WHAT TO DO: From the first entry to the last, copy each one exactly.

——

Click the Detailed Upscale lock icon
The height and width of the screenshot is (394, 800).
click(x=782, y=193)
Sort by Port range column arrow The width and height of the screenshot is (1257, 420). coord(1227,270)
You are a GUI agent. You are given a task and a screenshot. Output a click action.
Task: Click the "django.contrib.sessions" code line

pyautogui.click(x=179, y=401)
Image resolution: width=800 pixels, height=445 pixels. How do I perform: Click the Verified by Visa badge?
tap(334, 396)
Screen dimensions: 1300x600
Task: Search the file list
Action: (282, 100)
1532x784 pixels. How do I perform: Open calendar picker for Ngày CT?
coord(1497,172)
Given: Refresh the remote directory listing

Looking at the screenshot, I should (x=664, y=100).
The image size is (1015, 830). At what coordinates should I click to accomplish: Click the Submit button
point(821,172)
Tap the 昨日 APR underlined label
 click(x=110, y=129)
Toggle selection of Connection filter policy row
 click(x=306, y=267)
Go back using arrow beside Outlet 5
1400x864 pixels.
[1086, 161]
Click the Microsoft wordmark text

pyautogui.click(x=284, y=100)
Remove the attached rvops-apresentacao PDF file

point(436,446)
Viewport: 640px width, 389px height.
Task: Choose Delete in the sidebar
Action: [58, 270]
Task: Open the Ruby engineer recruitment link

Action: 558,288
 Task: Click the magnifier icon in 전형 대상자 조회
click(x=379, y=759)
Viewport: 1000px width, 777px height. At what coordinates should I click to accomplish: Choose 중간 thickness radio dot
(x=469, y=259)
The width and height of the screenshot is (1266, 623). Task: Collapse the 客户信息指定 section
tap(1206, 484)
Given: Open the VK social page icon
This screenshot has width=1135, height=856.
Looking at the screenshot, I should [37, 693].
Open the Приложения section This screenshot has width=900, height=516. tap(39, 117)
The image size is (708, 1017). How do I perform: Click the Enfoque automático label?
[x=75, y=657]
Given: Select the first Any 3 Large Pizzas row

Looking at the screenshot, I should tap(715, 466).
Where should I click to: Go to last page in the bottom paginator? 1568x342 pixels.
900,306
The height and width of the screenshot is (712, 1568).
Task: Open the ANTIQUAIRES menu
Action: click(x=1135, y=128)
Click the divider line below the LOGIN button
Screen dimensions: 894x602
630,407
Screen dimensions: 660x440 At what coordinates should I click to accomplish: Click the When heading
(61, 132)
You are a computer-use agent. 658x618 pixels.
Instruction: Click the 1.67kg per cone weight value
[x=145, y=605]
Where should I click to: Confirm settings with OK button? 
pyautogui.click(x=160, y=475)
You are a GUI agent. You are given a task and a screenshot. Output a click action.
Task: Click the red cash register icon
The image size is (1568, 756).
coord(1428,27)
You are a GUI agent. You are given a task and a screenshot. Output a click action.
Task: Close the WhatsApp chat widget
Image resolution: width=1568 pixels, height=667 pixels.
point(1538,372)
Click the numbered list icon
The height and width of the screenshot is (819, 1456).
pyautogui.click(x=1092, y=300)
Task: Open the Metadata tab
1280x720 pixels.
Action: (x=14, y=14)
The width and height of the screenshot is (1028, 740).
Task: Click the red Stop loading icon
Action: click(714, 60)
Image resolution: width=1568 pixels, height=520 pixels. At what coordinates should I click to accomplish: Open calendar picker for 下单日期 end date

——

EXPECTED ANSWER:
Click the Detailed Upscale lock icon
The height and width of the screenshot is (394, 800).
click(x=782, y=193)
Sort by Port range column arrow The width and height of the screenshot is (1257, 420). coord(1227,270)
You are a GUI agent. You are given a task and a screenshot. Output a click action.
Task: Click the "django.contrib.sessions" code line

pyautogui.click(x=179, y=401)
Image resolution: width=800 pixels, height=445 pixels. How do I perform: Click the Verified by Visa badge?
tap(334, 396)
Screen dimensions: 1300x600
Task: Search the file list
Action: (282, 100)
1532x784 pixels. How do I perform: Open calendar picker for Ngày CT?
coord(1497,172)
Given: Refresh the remote directory listing

Looking at the screenshot, I should (x=664, y=100).
The image size is (1015, 830). At what coordinates should I click to accomplish: Click the Submit button
point(821,172)
Tap the 昨日 APR underlined label
 click(x=110, y=129)
Toggle selection of Connection filter policy row
 click(x=306, y=267)
Go back using arrow beside Outlet 5
1400x864 pixels.
[1086, 161]
Click the Microsoft wordmark text

pyautogui.click(x=284, y=100)
Remove the attached rvops-apresentacao PDF file

point(436,446)
Viewport: 640px width, 389px height.
Task: Choose Delete in the sidebar
Action: [58, 270]
Task: Open the Ruby engineer recruitment link

Action: 558,288
 Task: Click the magnifier icon in 전형 대상자 조회
click(x=379, y=759)
Viewport: 1000px width, 777px height. At what coordinates should I click to accomplish: Choose 중간 thickness radio dot
(x=469, y=259)
The width and height of the screenshot is (1266, 623). Task: Collapse the 客户信息指定 section
tap(1206, 484)
Given: Open the VK social page icon
This screenshot has width=1135, height=856.
Looking at the screenshot, I should [37, 693].
Open the Приложения section This screenshot has width=900, height=516. tap(39, 117)
The image size is (708, 1017). How do I perform: Click the Enfoque automático label?
[x=75, y=657]
Given: Select the first Any 3 Large Pizzas row

Looking at the screenshot, I should tap(715, 466).
Where should I click to: Go to last page in the bottom paginator? 1568x342 pixels.
900,306
The height and width of the screenshot is (712, 1568).
Task: Open the ANTIQUAIRES menu
Action: click(x=1135, y=128)
Click the divider line below the LOGIN button
Screen dimensions: 894x602
630,407
Screen dimensions: 660x440 At what coordinates should I click to accomplish: Click the When heading
(61, 132)
You are a computer-use agent. 658x618 pixels.
Instruction: Click the 1.67kg per cone weight value
[x=145, y=605]
Where should I click to: Confirm settings with OK button? 
pyautogui.click(x=160, y=475)
You are a GUI agent. You are given a task and a screenshot. Output a click action.
Task: Click the red cash register icon
The image size is (1568, 756).
coord(1428,27)
You are a GUI agent. You are given a task and a screenshot. Output a click action.
Task: Close the WhatsApp chat widget
Image resolution: width=1568 pixels, height=667 pixels.
point(1538,372)
Click the numbered list icon
The height and width of the screenshot is (819, 1456).
pyautogui.click(x=1092, y=300)
Task: Open the Metadata tab
1280x720 pixels.
Action: (x=14, y=14)
The width and height of the screenshot is (1028, 740).
Task: Click the red Stop loading icon
Action: click(714, 60)
Image resolution: width=1568 pixels, height=520 pixels. At what coordinates should I click to accomplish: Open calendar picker for 下单日期 end date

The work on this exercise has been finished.